**Stated exercise**
Rewrite the data, from the line containing "Collapse the 山夕 岩彩 brush group" through the end of the data, as a Markdown table with two columns: Row for a running number and Line for the line itself. Leave out blank lines.

** BEGIN **

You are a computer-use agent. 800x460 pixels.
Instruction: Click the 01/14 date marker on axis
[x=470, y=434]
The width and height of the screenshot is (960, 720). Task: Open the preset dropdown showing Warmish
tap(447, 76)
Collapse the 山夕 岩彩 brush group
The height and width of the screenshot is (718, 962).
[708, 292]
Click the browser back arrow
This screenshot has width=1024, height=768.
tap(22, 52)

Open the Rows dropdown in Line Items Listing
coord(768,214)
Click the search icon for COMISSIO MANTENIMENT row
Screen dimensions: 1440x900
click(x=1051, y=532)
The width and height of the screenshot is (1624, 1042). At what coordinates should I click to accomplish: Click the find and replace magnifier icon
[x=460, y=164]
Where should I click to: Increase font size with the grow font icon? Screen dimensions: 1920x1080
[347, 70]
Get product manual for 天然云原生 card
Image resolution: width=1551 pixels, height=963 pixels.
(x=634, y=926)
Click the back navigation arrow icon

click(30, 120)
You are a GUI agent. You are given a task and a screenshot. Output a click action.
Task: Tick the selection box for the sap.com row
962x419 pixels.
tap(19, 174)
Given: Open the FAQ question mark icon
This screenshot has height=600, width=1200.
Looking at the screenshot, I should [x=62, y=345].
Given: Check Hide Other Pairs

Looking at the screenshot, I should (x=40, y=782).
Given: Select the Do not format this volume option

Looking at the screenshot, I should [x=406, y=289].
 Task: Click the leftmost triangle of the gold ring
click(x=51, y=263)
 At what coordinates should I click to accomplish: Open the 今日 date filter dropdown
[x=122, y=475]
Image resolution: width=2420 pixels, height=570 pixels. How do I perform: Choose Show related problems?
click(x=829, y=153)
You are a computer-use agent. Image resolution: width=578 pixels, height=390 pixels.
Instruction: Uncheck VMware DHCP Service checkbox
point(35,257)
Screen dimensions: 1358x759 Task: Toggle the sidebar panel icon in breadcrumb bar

** END **

**Final result**
| Row | Line |
|---|---|
| 1 | Collapse the 山夕 岩彩 brush group |
| 2 | The height and width of the screenshot is (718, 962). |
| 3 | [708, 292] |
| 4 | Click the browser back arrow |
| 5 | This screenshot has width=1024, height=768. |
| 6 | tap(22, 52) |
| 7 | Open the Rows dropdown in Line Items Listing |
| 8 | coord(768,214) |
| 9 | Click the search icon for COMISSIO MANTENIMENT row |
| 10 | Screen dimensions: 1440x900 |
| 11 | click(x=1051, y=532) |
| 12 | The width and height of the screenshot is (1624, 1042). At what coordinates should I click to accomplish: Click the find and replace magnifier icon |
| 13 | [x=460, y=164] |
| 14 | Where should I click to: Increase font size with the grow font icon? Screen dimensions: 1920x1080 |
| 15 | [347, 70] |
| 16 | Get product manual for 天然云原生 card |
| 17 | Image resolution: width=1551 pixels, height=963 pixels. |
| 18 | (x=634, y=926) |
| 19 | Click the back navigation arrow icon |
| 20 | click(30, 120) |
| 21 | You are a GUI agent. You are given a task and a screenshot. Output a click action. |
| 22 | Task: Tick the selection box for the sap.com row |
| 23 | 962x419 pixels. |
| 24 | tap(19, 174) |
| 25 | Given: Open the FAQ question mark icon |
| 26 | This screenshot has height=600, width=1200. |
| 27 | Looking at the screenshot, I should [x=62, y=345]. |
| 28 | Given: Check Hide Other Pairs |
| 29 | Looking at the screenshot, I should (x=40, y=782). |
| 30 | Given: Select the Do not format this volume option |
| 31 | Looking at the screenshot, I should [x=406, y=289]. |
| 32 |  Task: Click the leftmost triangle of the gold ring |
| 33 | click(x=51, y=263) |
| 34 |  At what coordinates should I click to accomplish: Open the 今日 date filter dropdown |
| 35 | [x=122, y=475] |
| 36 | Image resolution: width=2420 pixels, height=570 pixels. How do I perform: Choose Show related problems? |
| 37 | click(x=829, y=153) |
| 38 | You are a computer-use agent. Image resolution: width=578 pixels, height=390 pixels. |
| 39 | Instruction: Uncheck VMware DHCP Service checkbox |
| 40 | point(35,257) |
| 41 | Screen dimensions: 1358x759 Task: Toggle the sidebar panel icon in breadcrumb bar |